Bear in mind the Log4Shell bug that confirmed up in Apache Log4j late in 2021?
Log4j is without doubt one of the Apache Software program Basis’s many software program tasks (greater than 350 at present rely), and it’s a programming library that Java coders can use to handle logfiles in their very own merchandise.
Logfiles are an important a part of growth, debugging, document retaining, program monitoring, and, in lots of trade sectors, of regulatory compliance.
Sadly, not all textual content you logged – even when it was despatched in by an exterior consumer, for instance as a username in a login type – was handled actually.
In the event you gave your title as MYNAME
, it might be logged similar to that, because the textual content string MYNAME
, however any textual content wrapped in ${...}
characters was handled as a command for the logger to run, which might trigger what’s generally known as RCE, brief for distant code execution.
Lately, we noticed an analogous form of bug known as Follina, which affected Microsoft Home windows.

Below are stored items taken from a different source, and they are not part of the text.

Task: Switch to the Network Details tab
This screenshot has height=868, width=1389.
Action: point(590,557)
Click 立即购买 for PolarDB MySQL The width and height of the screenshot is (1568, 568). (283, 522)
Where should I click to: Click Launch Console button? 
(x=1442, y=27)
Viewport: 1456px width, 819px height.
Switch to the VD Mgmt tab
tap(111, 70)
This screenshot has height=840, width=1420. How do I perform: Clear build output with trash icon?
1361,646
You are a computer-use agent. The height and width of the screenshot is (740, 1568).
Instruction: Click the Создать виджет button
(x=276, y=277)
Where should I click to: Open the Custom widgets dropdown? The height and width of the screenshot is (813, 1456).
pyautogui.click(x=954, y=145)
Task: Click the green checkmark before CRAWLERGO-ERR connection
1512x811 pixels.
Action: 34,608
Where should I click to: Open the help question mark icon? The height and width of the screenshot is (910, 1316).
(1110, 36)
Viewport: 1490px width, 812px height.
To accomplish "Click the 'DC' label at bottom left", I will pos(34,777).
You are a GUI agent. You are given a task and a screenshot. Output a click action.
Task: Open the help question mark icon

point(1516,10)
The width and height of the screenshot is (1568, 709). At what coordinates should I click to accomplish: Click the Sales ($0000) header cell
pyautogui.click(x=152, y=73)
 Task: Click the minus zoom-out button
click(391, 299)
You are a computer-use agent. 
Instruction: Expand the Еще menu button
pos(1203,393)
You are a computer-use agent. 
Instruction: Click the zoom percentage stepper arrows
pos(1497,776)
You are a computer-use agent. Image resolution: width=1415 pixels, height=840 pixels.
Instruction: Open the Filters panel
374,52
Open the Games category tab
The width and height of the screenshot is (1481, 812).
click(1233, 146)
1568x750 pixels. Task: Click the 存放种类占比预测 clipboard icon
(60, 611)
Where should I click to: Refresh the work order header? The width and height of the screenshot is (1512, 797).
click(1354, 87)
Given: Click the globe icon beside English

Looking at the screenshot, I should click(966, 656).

There, the troublesome characters had been $(...)
, with spherical brackets changing squiggly ones, however with the identical form of side-effect.
Within the Follina bug, a URL that contained a listing title with the string SOMETEXT
in it might be handled simply because it was written, however any textual content wrapped in $(...)
can be run as a Powershell command, as soon as once more inflicting a danger of distant code execution.
Extra bother with brackets
Nicely, the bug CVE-2022-33980, which doesn’t have a catchy title but, is a really comparable form of blunder within the Apache Commons Configuration toolkit.
The title’s fairly a mouthful: Apache Commons is one other Apache undertaking that gives quite a few Java utilities (sub-projects, in the event you like) that present a variety of helpful programming toolkits.
Considered one of these is Commons Configuration, which lets Java apps work with configuration recordsdata of a variety of various codecs, together with XML, INI, plist, and plenty of extra.
Because the undertaking itself says, “the Commons Configuration software program library offers a generic configuration interface which allows a Java software to learn configuration knowledge from quite a lot of sources.”
Sadly, this software program treats textual content wrapped in ${...}
specifically, too.
As a substitute of utilizing the textual content actually, the next particular “reprocessing” takes place, referred to quite confusingly within the jargon as interpolation:
$(script:STRING)
runsSTRING
as a Java script and makes use of the output of that code.$(dns:STRING)
appears to be like upSTRING
utilizing DNS.$(url:STRING)
reads the URLSTRING
and retrieves the textual content to make use of from there.
In different phrases, booby-trapped configuration knowledge might, in concept, be used to run malicious code, leak knowledge by way of DNS lookups, or fetch configuration settings from a rogue web site.
What to do?
Based on the Commons Configuration workforce, this “interpolation” bug was launched in model 2.4 (launched in late 2018) and patched in model 2.8.0 (launched 2022-07-05, which is Tuesday this week).
All updates going again to model 2.2 in 2017 are listed as “minor releases”, so we’re assuming that updating from any of the weak variations 2.4, 2.5, 2.6 or 2.7 to the newest model should be uncontroversial.
So, in case you have any Java software program that makes use of the Apache Commons Configuration library, replace as quickly as you’ll be able to!
Oh, and in the event you’re a programmer…
…whether or not you name it “command substitution”, “stay rewriting”, “reprocessing” or “interpolation”, use it sparingly, and don’t flip it on by default for knowledge you haven’t already verified you could belief.
Am I weak?
A fast method to search for the presence of a possibly-vulnerable Commons Configuration library on a pc is to seek for filenames of the shape commons-configuration2-*.jar
, the place *
is a wildcard denoting “any textual content allowed right here”.
On Linux/Unix, strive:
$ discover / -type f -name 'commons-configuration2-*.jar'
On Home windows, strive:
> DIR C:commons-configuration2-*.jar /S
Susceptible variations have the names:
commons-configuration2-2.4.jar commons-configuration2-2.5.jar commons-configuration2-2.6.jar commons-configuration2-2.7.jar
Earlier or later variations don’t have the bug.
The newest, patched, model, is:
commons-configuration2-2.8.0.jar
In the event you discover recordsdata with names like this:
commons-configuration-1.9.jar
…these are the previous (model 1) flavour of the library, which doesn’t have this bug.
Word. The title Apache refers back to the complete Software program Basis and all its tasks. It’s not the title of a webserver, in the identical manner that Microsoft isn’t the title of an working system. So, despite the fact that web sites based mostly on the Apache Webserver, also called httpd, are sometimes called “operating Apache”, this bug doesn’t apply to the online server, which is written in C, not in Java.